Turn around and look at the shelves filled with bottles of wine. Now you
feel that you are on safe ground, for you know about wines and can talk
about Cresta Blanca, and Mont Rouge, and Asti Colony Tipo Chianti. But
wait a minute. Here are labels that you do not understand and wines that
you never even heard of. Here are wines whose taste is so delicious that
you wonder why it is the whole world is not talking about it and
drinking it.
Here are wines from the slopes of Aetna, sparkling and sweet. Here are
wines from grapes grown on the warm slopes of Vesuvius, and brought to
early perfection by the underground fires. Here are wines from the
colder slopes of mountains; wines from Parma and from Sicily and Palermo
where the warm Italian sunshine has been the arch-chemist to bring
perfection to the fruit of the vine. Here are still wines and those that
sparkle. Here the famed Lacrima Christi, both spumanti and fresco, said
to be the finest wine made in all Italy, and the spumanti have the
unusual quality for an Italian wine of being dry.
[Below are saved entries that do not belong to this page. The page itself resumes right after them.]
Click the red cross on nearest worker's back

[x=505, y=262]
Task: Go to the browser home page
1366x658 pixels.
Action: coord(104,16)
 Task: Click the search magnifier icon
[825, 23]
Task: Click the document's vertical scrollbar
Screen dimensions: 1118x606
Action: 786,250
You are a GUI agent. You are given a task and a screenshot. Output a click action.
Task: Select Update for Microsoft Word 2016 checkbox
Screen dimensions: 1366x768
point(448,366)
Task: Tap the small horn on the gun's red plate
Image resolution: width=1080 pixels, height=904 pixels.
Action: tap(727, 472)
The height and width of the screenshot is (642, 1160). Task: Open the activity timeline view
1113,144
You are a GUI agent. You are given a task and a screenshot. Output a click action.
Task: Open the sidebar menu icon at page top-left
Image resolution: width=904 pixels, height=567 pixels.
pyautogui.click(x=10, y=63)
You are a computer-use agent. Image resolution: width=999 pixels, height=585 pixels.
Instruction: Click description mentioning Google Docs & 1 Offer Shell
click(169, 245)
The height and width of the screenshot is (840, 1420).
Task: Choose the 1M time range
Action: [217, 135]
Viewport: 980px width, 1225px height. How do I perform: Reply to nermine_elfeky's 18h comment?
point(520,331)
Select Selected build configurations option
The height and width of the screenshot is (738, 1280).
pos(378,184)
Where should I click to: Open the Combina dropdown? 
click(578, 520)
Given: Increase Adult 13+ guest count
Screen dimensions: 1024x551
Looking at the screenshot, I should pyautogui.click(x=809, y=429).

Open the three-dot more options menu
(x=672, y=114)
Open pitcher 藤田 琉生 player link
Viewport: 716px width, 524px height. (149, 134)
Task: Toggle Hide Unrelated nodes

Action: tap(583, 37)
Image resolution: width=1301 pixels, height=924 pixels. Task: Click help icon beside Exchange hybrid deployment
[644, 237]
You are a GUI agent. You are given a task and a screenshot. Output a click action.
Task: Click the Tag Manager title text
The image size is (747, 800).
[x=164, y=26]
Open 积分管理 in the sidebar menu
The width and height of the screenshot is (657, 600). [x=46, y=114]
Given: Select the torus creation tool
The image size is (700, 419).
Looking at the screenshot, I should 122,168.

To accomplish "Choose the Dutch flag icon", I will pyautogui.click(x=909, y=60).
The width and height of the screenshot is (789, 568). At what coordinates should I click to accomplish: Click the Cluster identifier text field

But to tell you of all
the interesting articles to be found in these Italian, and French and
Mexican stores, would be impossible, for some of them have not been
translated into English, and even the storekeepers would be at a loss
for words to explain them.
This is all a part of the Bohemianism of San Francisco, and that is why
we are telling you about it in a book that is supposed to be devoted to
the Bohemian restaurants. The fact is that San Francisco's Bohemian
restaurants would be far less interesting were it not for the fact that
they can secure the delicacies imported by these foreign storekeepers to
supply the wants of their people.
But do not think you have exhausted the wonders of Little Italy when you
have left the stores, for there is still more to see. If you were ever
in Palermo and went into the little side streets, you saw the strings of
macaroni, spaghetti and other pastes drying in the sun while children
and dogs played through and around it, giving you such a distaste for it
that you have not eaten any Italian paste since.
But in San Francisco they do things differently. There are a number of
paste factories, all good and all clean. Take that of P. Fiorini, for
instance, at a point a short distance above Costa Brothers. You cannot
miss it for it has a picture of Fiorini himself as a sign, and on it he
tells you that if you eat his paste you will get to be as fat as he is.
Go inside and you will find that Fiorini can talk just enough English to
make himself understood, while his good wife, his sole assistant, can
neither speak nor understand any but her native Italian. But that does
not bother her in the least, for she can make signs, and you can
understand them even better than you understand the English of her
husband.
Here you will see the making of raviolis by the hundred at a time.
Tagliarini, tortilini, macaroni, spaghetti, capellini, percatelli,
tagliatelli, and all the seventy and two other varieties. The number of
kinds of paste is most astonishing, and one wonders why there are so
many kinds and what is done with them. Fiorini will tell you that each
kind has its distinctive use. Some are for soups, some for sauces, and
all for special edibility. There are hundreds of recipes for cooking the
various pastes and each one is said to be a little better than the
others, if you can imagine such a thing.
Turn another corner after leaving Fiorini's and look down into a
basement. You do not have to go to the country to see wine making. Here
is one of the primitive wine presses of Italy, and if you want to know
why some irreverent people call the red wine of the Italians "Chateau la
Feet," you have but to watch the process of its making in these
Telegraph Hill wine houses. The grapes are poured into a big tub and a
burly man takes off his shoes and socks and emulates the oxen of
Biblical times when it treaded out the grain. Of course he washes his
feet before he gets into the wine tub. But, at that, it is not a
pleasant thing to contemplate. Now you look around with wider and more
comprehensive eyes, and now you begin to understand something about
these strange foreign quarters in San Francisco. As you look around you
note another thing. Italian fecundity is apparent everywhere, and the
farther up the steep slope of the Hill you go the more children you see.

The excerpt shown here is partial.